* [Task to complete]: Every line holding the string "corner" should be copied from the listing.

* [Extracted entries]:
------------------------------

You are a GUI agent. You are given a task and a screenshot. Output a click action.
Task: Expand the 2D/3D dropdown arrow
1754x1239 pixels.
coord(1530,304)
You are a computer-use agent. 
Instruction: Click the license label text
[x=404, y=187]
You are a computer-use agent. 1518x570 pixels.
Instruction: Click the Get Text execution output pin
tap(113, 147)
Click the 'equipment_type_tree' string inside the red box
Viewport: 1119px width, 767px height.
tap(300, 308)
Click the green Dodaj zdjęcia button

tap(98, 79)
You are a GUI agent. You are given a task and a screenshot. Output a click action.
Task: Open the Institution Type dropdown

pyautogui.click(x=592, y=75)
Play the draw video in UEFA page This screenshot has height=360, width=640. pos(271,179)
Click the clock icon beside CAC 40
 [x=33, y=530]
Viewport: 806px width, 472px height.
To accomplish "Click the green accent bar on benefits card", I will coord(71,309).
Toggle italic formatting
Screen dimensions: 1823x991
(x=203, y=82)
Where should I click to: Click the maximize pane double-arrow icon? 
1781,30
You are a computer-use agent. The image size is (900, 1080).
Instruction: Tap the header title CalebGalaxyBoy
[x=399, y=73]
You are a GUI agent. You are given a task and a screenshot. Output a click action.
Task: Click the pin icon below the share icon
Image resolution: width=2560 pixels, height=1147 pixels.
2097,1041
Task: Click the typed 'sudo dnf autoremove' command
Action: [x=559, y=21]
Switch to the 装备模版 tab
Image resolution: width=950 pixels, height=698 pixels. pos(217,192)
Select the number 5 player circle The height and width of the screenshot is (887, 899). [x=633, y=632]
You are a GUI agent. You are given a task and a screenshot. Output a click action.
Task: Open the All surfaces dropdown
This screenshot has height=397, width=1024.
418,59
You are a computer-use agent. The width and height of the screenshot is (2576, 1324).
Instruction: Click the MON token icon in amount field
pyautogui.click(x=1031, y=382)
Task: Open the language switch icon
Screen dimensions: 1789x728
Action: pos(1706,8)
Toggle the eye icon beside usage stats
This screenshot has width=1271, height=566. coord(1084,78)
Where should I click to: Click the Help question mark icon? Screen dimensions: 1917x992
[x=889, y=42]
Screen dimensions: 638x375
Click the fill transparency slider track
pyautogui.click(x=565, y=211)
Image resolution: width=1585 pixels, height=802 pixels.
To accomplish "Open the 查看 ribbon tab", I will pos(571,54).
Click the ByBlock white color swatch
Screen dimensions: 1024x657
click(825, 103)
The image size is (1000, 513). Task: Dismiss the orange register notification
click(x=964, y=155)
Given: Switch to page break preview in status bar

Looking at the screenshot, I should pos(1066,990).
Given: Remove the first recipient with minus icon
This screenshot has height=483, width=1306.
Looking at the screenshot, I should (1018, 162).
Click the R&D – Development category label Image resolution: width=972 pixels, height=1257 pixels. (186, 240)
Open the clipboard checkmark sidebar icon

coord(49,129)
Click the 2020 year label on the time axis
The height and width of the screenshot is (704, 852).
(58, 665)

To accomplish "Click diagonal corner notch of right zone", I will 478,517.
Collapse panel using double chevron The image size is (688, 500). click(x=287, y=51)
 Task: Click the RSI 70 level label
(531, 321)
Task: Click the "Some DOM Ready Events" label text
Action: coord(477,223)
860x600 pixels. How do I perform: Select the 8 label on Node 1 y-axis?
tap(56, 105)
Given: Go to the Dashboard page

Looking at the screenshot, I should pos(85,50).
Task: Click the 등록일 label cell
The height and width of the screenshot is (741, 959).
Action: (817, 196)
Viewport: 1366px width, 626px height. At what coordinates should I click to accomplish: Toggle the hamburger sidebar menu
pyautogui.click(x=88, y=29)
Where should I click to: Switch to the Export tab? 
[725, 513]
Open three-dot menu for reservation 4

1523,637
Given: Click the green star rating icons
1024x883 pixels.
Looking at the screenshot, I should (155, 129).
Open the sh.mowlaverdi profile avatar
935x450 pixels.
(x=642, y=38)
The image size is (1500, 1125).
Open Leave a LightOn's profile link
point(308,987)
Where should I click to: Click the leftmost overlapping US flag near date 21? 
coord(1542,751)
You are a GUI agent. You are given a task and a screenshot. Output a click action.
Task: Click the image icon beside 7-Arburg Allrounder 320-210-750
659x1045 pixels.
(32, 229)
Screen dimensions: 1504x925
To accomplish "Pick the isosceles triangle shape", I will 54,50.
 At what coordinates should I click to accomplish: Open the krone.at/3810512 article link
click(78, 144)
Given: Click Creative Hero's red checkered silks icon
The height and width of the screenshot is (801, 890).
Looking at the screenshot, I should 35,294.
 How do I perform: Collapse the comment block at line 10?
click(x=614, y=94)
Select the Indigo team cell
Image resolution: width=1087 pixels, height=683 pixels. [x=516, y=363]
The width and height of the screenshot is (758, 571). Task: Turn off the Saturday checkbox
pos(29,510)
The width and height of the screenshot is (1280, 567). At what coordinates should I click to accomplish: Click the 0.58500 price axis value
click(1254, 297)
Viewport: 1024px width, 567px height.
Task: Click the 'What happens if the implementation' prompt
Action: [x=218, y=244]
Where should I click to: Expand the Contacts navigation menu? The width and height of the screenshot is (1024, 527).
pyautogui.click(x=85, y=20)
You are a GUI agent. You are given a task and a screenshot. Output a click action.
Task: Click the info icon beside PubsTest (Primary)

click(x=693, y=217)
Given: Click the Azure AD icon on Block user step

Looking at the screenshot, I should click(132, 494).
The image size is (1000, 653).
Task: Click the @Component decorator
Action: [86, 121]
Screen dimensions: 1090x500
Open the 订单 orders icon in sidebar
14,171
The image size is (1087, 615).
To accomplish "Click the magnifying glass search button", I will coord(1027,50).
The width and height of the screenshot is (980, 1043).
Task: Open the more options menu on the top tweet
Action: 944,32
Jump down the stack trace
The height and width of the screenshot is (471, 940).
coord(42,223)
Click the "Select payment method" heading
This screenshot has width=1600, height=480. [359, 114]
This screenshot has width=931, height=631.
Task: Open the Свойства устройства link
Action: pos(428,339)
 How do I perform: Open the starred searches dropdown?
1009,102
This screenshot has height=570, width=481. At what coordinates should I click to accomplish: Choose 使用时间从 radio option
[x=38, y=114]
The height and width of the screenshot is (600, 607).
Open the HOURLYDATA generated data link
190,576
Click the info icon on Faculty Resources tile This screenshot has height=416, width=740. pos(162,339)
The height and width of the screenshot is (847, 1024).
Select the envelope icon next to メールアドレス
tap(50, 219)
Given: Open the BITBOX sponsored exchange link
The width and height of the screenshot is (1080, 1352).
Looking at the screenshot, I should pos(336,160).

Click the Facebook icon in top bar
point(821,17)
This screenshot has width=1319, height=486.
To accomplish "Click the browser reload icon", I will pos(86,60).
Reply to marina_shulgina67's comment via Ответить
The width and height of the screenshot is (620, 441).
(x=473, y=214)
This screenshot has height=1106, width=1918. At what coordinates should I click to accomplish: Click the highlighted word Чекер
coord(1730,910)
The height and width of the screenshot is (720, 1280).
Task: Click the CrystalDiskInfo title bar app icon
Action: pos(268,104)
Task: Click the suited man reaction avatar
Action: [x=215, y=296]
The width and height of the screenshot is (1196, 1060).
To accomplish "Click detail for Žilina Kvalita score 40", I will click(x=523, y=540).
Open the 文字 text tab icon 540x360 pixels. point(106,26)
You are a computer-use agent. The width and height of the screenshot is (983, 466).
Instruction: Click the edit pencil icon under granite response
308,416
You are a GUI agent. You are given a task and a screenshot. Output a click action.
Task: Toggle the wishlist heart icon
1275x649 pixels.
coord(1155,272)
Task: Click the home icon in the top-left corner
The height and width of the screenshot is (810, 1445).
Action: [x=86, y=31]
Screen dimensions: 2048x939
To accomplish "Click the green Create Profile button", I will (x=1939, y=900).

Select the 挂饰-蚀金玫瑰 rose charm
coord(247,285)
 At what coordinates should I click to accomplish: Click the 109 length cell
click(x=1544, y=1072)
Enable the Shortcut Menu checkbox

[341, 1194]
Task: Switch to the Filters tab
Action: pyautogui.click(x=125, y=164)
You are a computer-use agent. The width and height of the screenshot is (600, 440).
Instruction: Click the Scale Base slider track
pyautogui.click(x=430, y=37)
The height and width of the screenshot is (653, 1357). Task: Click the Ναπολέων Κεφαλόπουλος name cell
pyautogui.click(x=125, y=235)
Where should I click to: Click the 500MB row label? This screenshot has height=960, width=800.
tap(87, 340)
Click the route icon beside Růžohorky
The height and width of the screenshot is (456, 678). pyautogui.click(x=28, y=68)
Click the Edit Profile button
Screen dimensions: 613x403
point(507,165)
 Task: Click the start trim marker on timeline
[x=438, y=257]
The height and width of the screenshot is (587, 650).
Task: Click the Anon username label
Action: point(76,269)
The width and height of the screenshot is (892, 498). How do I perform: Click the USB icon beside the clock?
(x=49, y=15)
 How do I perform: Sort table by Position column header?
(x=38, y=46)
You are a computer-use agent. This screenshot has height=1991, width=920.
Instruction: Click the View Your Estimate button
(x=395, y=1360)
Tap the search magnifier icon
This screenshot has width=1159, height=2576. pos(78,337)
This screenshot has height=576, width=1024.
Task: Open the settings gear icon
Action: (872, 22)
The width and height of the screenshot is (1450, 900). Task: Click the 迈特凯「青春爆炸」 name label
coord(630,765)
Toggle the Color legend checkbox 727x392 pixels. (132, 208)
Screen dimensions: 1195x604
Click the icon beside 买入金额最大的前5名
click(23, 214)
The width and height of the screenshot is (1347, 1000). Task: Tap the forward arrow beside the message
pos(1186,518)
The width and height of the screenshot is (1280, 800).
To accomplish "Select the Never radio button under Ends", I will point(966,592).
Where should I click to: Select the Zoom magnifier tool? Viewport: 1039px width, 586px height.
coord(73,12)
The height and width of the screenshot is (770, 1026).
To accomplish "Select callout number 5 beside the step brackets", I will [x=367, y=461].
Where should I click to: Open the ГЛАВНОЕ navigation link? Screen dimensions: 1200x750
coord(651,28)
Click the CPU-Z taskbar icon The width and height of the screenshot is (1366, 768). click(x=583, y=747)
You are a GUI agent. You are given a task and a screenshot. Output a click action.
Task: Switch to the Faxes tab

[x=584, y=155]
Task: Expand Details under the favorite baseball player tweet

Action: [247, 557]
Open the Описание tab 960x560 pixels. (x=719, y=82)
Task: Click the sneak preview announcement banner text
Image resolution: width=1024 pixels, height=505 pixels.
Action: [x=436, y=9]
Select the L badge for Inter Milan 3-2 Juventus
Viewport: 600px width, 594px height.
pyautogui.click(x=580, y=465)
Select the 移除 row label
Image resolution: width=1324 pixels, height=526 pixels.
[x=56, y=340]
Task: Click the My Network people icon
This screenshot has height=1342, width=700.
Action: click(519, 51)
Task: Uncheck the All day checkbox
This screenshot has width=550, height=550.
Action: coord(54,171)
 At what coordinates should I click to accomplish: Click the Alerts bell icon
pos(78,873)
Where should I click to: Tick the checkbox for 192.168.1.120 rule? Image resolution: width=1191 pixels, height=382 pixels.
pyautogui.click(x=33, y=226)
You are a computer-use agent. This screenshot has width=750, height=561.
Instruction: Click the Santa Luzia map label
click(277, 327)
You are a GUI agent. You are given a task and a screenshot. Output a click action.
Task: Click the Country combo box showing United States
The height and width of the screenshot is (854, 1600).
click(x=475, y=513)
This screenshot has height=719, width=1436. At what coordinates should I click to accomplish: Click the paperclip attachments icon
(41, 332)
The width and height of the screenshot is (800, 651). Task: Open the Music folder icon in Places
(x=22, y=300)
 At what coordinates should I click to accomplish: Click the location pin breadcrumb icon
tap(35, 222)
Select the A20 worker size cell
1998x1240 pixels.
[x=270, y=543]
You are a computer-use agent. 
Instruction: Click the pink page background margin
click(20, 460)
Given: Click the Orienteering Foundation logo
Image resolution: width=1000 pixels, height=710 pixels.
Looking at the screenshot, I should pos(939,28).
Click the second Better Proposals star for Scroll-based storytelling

------------------------------

* [Result of this task]:
To accomplish "Click diagonal corner notch of right zone", I will 478,517.
Task: Click the home icon in the top-left corner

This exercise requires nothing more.